I signed up to the Worry+Peace incubator on a commission split model. The idea is that a lot of the regulatory stuff is handled for you. Whilst you have to remain compliant, you’re not carrying the cost or having to submit reports to the regulator.

This freed me up to focus on becoming profitable, but it does have some downsides. You won’t have full control over every aspect of the business, and I find the more third-parties involved with the running of your business the clunkier it becomes. Becoming directly authorised by the FCA provides you more internal control over your business.

A big drawback for me was payments. Either the insurer handled payments via Direct Debit or premiums would be paid directly to our principal firm.

Customers would get in touch to ask if we’d received their payment… and we couldn’t tell them. Being authorised by the FCA means being able to handle client money and generally run a tighter ship.

However, I am really glad I took this step. It gave me a low-cost route into the industry, helped me grow my confidence and I was able to build With Jack to profitability.

To profitability

  • 380 customers
  • £150,000 of sales

Step Three: Directly authorised

When it was clear With Jack was growing and starting to feel like a real business, it was a no-brainer to apply for direct authorisation. I had validated this and was making money.

This meant that—whilst I’d incur the upfront costs of becoming directly authorised—I’d retain 100% of the profits. The business had gotten to the point where I’d save money by being directly authorised.

Let’s take a look at some of the costs with becoming authorised:

  • £1500 application fee. It’s non-refundable even if your application isn’t approved
  • Annual fee to be paid to the FCA. This depends on the size of your firm, but for With Jack it costs around £1200
  • Compliance costs. Mine totalled £3600
  • £10,000 capital in a client fund account because I want to be able to handle client money

See how it adds up?
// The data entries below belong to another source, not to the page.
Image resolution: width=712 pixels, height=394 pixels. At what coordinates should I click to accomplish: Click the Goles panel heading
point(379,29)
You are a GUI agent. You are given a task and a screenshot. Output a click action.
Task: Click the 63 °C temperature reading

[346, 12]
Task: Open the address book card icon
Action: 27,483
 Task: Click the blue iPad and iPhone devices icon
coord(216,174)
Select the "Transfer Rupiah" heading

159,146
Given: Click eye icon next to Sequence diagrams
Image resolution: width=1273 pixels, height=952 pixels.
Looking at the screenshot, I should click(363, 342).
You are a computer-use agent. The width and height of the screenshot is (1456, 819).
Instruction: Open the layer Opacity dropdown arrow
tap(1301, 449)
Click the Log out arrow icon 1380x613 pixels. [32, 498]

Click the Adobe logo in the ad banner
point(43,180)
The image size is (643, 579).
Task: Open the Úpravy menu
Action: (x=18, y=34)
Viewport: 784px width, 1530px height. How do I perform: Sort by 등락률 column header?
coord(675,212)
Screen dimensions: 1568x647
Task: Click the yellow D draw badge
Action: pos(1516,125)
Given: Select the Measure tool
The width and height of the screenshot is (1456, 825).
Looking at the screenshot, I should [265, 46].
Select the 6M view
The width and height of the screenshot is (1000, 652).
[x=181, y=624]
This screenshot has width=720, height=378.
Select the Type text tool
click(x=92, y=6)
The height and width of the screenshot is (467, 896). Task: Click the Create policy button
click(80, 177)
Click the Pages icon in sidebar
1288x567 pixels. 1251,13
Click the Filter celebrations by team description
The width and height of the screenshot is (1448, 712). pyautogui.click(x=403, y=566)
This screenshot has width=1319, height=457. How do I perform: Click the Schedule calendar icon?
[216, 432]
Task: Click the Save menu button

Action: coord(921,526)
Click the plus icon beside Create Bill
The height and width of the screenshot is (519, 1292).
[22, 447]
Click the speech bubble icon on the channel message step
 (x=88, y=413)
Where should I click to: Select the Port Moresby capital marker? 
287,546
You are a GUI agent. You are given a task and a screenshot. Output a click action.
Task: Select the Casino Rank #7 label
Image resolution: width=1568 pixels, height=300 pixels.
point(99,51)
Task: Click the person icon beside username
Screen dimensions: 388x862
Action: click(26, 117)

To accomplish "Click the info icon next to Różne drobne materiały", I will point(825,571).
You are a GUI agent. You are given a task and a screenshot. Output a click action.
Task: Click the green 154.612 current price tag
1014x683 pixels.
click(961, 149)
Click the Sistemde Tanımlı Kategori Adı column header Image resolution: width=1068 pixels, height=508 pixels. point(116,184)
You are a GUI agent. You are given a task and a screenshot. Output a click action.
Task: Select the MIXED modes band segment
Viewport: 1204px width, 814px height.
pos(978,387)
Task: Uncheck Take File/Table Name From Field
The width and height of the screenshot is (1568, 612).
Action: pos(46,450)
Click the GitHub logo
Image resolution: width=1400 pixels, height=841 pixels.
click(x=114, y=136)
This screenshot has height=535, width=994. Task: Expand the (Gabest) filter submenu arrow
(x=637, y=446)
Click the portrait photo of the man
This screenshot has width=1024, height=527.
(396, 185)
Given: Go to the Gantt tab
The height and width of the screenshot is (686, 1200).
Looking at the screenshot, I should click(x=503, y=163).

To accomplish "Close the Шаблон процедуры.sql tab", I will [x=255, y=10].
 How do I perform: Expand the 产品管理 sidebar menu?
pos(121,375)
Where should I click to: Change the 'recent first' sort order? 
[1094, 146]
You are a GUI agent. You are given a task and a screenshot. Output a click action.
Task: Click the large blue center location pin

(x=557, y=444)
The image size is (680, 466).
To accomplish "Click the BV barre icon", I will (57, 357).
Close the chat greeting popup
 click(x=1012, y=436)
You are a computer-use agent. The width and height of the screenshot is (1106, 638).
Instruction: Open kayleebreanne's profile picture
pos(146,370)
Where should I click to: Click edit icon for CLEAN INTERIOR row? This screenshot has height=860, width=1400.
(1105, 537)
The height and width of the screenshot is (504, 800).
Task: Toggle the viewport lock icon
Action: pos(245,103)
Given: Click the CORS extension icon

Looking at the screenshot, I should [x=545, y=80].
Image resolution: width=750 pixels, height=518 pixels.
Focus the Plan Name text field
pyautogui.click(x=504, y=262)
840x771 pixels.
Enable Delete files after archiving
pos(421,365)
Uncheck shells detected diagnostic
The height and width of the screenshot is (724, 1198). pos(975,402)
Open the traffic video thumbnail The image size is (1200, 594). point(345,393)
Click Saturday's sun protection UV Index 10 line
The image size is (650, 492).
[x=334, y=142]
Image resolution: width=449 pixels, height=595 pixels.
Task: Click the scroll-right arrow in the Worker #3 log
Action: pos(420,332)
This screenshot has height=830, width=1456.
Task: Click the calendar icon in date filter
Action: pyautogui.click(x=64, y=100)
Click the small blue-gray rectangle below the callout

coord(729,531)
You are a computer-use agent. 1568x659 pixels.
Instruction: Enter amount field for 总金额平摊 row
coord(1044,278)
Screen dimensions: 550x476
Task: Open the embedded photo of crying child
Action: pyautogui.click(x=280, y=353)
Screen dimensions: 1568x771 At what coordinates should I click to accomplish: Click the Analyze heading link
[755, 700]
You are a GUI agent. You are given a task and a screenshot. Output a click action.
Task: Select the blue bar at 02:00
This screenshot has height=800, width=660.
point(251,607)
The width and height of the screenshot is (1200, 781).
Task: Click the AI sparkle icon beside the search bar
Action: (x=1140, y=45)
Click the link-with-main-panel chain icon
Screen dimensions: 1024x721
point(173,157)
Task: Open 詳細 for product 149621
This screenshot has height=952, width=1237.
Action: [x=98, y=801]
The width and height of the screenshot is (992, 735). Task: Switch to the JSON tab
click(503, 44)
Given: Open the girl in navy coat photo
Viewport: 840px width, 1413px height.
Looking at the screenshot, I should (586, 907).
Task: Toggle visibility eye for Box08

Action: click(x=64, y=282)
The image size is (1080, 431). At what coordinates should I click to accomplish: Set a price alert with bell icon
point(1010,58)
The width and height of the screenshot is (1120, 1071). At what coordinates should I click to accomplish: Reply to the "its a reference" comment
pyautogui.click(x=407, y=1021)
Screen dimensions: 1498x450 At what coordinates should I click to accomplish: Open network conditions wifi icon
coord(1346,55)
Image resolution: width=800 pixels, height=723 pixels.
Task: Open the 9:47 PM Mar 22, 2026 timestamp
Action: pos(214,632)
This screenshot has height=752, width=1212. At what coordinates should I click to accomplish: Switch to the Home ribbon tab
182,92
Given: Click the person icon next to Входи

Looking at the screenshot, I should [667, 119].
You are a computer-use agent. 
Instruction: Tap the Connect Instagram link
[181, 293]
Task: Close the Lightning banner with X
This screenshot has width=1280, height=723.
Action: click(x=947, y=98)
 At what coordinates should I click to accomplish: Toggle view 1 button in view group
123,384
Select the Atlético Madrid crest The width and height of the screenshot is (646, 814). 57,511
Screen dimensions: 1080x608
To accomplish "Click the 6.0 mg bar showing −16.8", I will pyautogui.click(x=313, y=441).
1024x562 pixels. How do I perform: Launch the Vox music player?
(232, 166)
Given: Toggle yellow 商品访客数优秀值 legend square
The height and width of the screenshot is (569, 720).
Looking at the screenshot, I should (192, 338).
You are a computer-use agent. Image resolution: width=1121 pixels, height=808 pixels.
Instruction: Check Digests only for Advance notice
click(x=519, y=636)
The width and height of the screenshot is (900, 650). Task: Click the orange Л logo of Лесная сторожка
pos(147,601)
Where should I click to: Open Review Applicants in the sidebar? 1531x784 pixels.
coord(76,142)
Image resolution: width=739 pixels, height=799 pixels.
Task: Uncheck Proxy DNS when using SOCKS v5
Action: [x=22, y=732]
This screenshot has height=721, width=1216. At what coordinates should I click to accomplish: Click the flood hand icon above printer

It’s a lot of money to spend if you’re just getting started.

As for how long my application took… I started putting my application together in April and got the green light in October. 6 months all in.

Scrappy beginnings

Here’s how I got started quickly and cheaply in a regulated industry.


Pros: Launched a landing page quickly, identified my target audience and discovered I could monetise it.

Cons: No control over the customer journey and no access to customer data. Not a viable solution long-term.

Things don’t have to be perfect at this stage. Think of it as an experiment. Use this phase to collect as many insights as you can. For example, I used my landing page to collect data as to what kind of businesses wanted to sign up.

Insurance incubator

Pros: Could now perform regulated activities, build my own tech and get to know my customers.

Cons: Didn’t have complete control over the business.

This is a stepping stone, but there’s a bit more skin in the game now. With the incubator there’s the freedom to see if you can turn this into a real business, minus the regulatory overhead and pressure.

Directly authorised

Pros: Gives you more internal control over your business.

Cons: Requires a lot of capital and comes with more responsibility.

You’re all in now.

I’m happy with the approach I’ve taken. Instead of diving into the deep end, every step has been methodical and organic. This was the easiest and smartest way for me to break into the industry and grow my business.

If you’re building something in healthcare, banking, financial services etc, it can be difficult to get started quickly and cheaply.

It’s not just regulated industries. A lot of the low hanging fruit has been done—I don’t think we need another to-do list app! Many of us are moving into industries that are complex or coming up with ideas that are more elaborate. Sometimes it might take more workarounds or hacks to get started and validate something.

I hope this proves there are other options than taking VC funding and going in all gun’s blazing. That does work for some people—it just never appealed to me.

My journey from affiliate and scrappy landing page, to appointed representative in an insurtech incubator and finally becoming directly authorised is what’s worked for With Jack.